Prompt: Return the full "We Wuz Fanz" piece word for word.

-- START OF Source extract --

We Wuz Fanz
The sportsball Fanz and E-Thot Simps predate the digital era, but never lasted so shamelessly deep into adulthood.
As a young teenager, my bedroom walls were papered with posters of sweaty black men in tight shorts and leather sneakers rubbing up against other sweaty black men. The decor was similar to the bedroom of Emmanuel Macron in France’s Élysée Palace but for very different reasons.
Long before he started penning woke rubbish for Ariana Huffington’s blog, I watched Kareem Abdul-Jabbar sink those silky sky hooks from the elbows of the key.
Magic Johnson was cool with those showtime no-look passes.
James Worthy could take anyone with his first step one-dribble and a finger roll.
Their shoes mattered. Their shots mattered. Winning mattered.
I was a kid. It mattered to my frens and it mattered to me too.
We wuz fanz. We didn’t know any better.
My older brother had a basement bedroom with a futon on the floor.

-- END OF Source extract --
-- START OF Listing --

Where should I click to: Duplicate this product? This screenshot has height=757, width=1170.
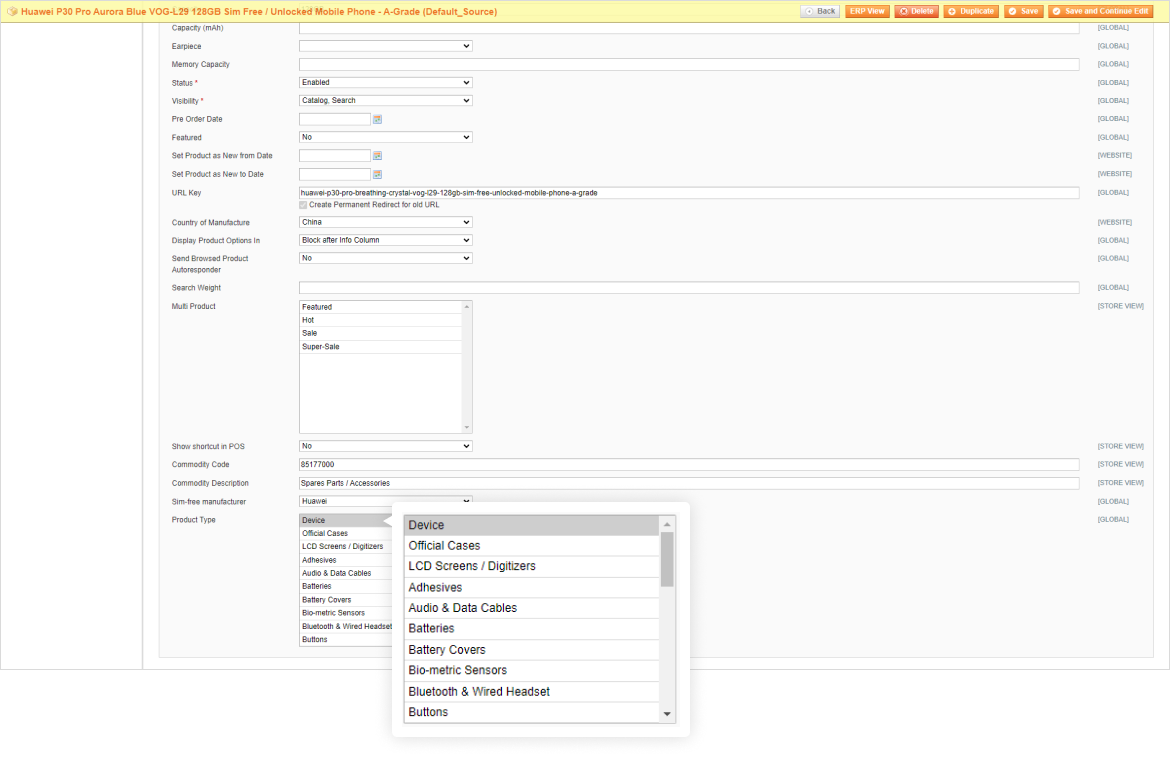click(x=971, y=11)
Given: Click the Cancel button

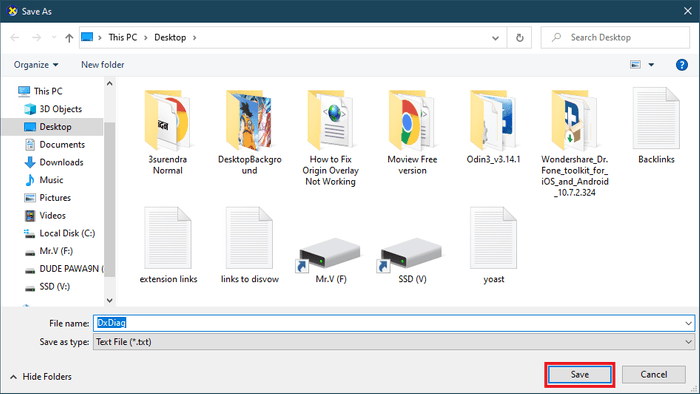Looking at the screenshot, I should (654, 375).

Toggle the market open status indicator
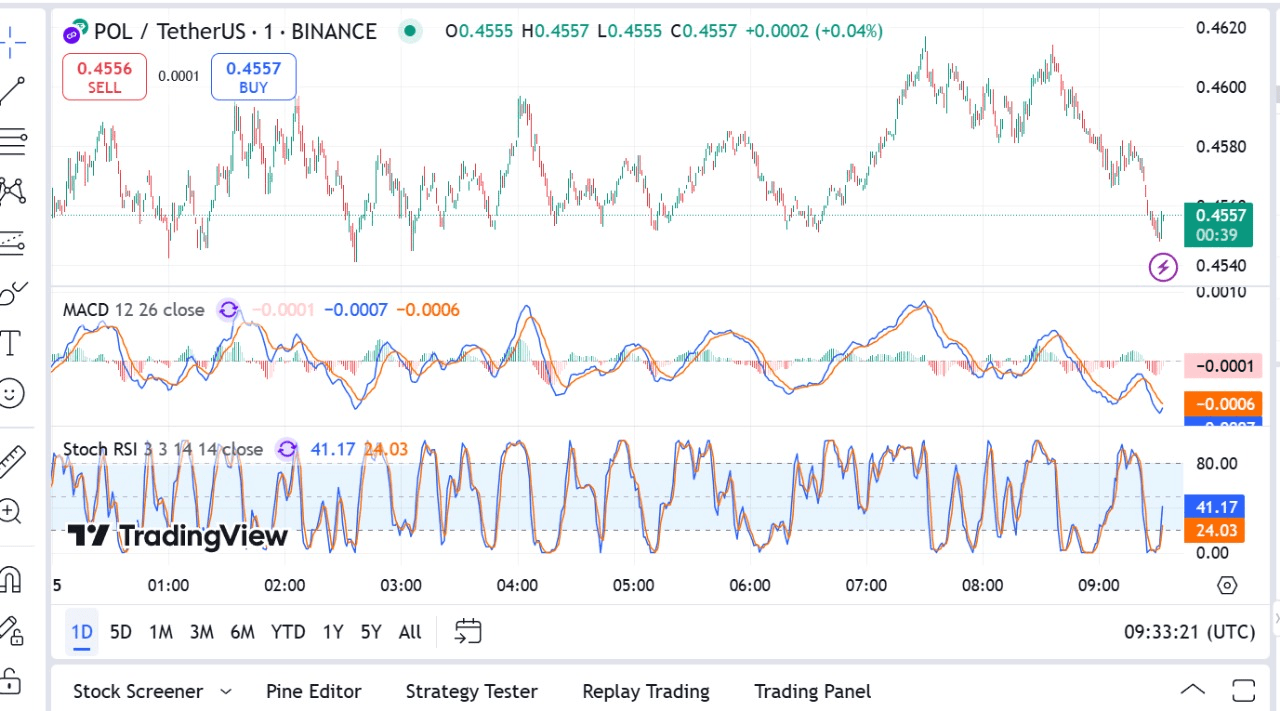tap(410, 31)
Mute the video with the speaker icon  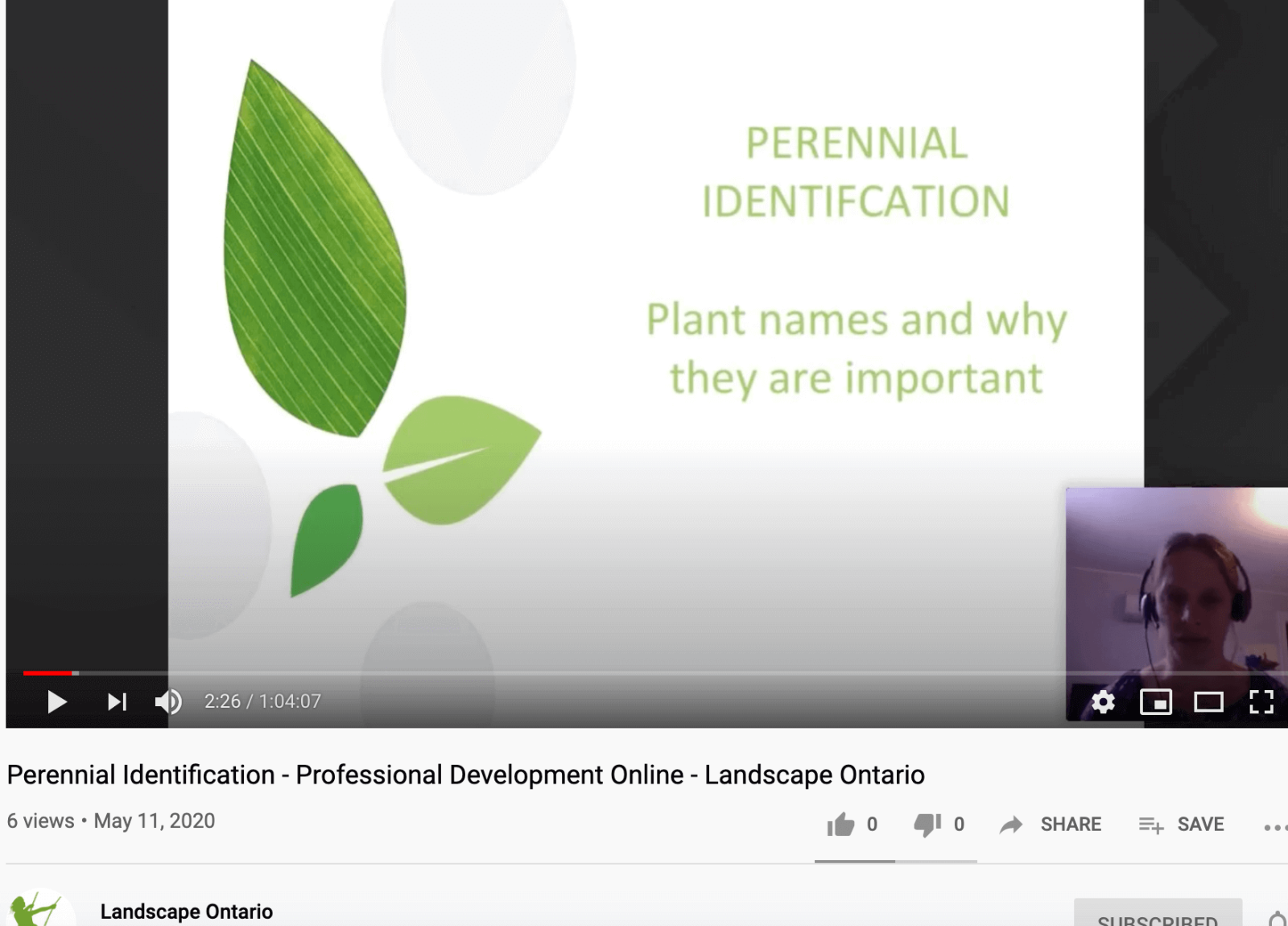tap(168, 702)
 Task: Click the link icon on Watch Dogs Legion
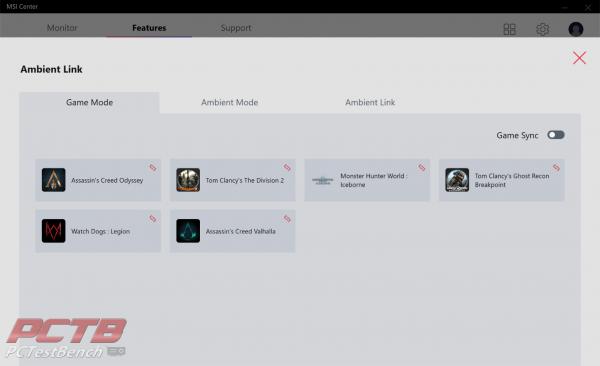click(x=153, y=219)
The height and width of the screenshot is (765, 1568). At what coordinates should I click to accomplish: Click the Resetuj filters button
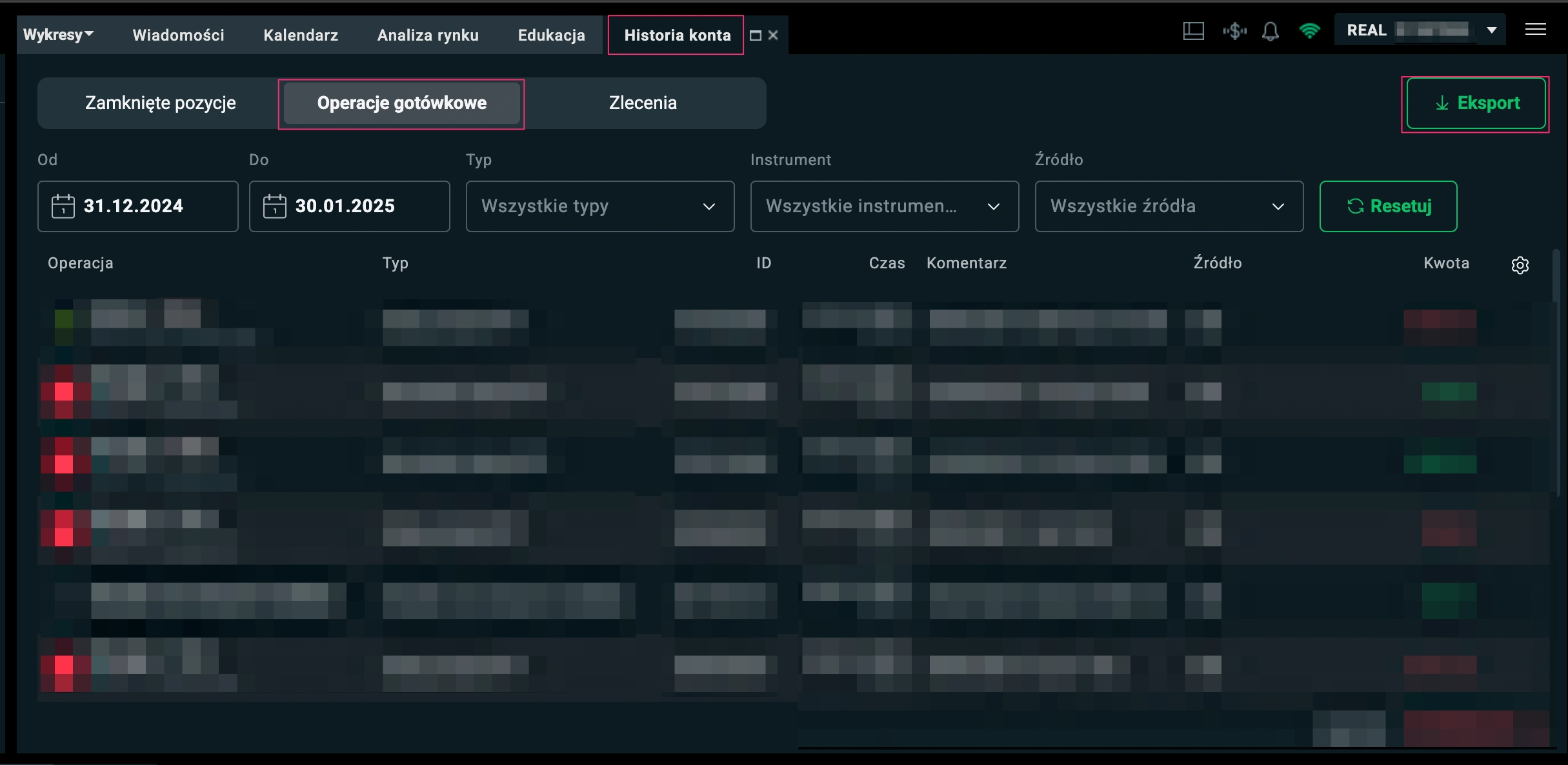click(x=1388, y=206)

-- END OF Listing --

Output for this exercise:
We Wuz Fanz
The sportsball Fanz and E-Thot Simps predate the digital era, but never lasted so shamelessly deep into adulthood.
As a young teenager, my bedroom walls were papered with posters of sweaty black men in tight shorts and leather sneakers rubbing up against other sweaty black men. The decor was similar to the bedroom of Emmanuel Macron in France’s Élysée Palace but for very different reasons.
Long before he started penning woke rubbish for Ariana Huffington’s blog, I watched Kareem Abdul-Jabbar sink those silky sky hooks from the elbows of the key.
Magic Johnson was cool with those showtime no-look passes.
James Worthy could take anyone with his first step one-dribble and a finger roll.
Their shoes mattered. Their shots mattered. Winning mattered.
I was a kid. It mattered to my frens and it mattered to me too.
We wuz fanz. We didn’t know any better.
My older brother had a basement bedroom with a futon on the floor.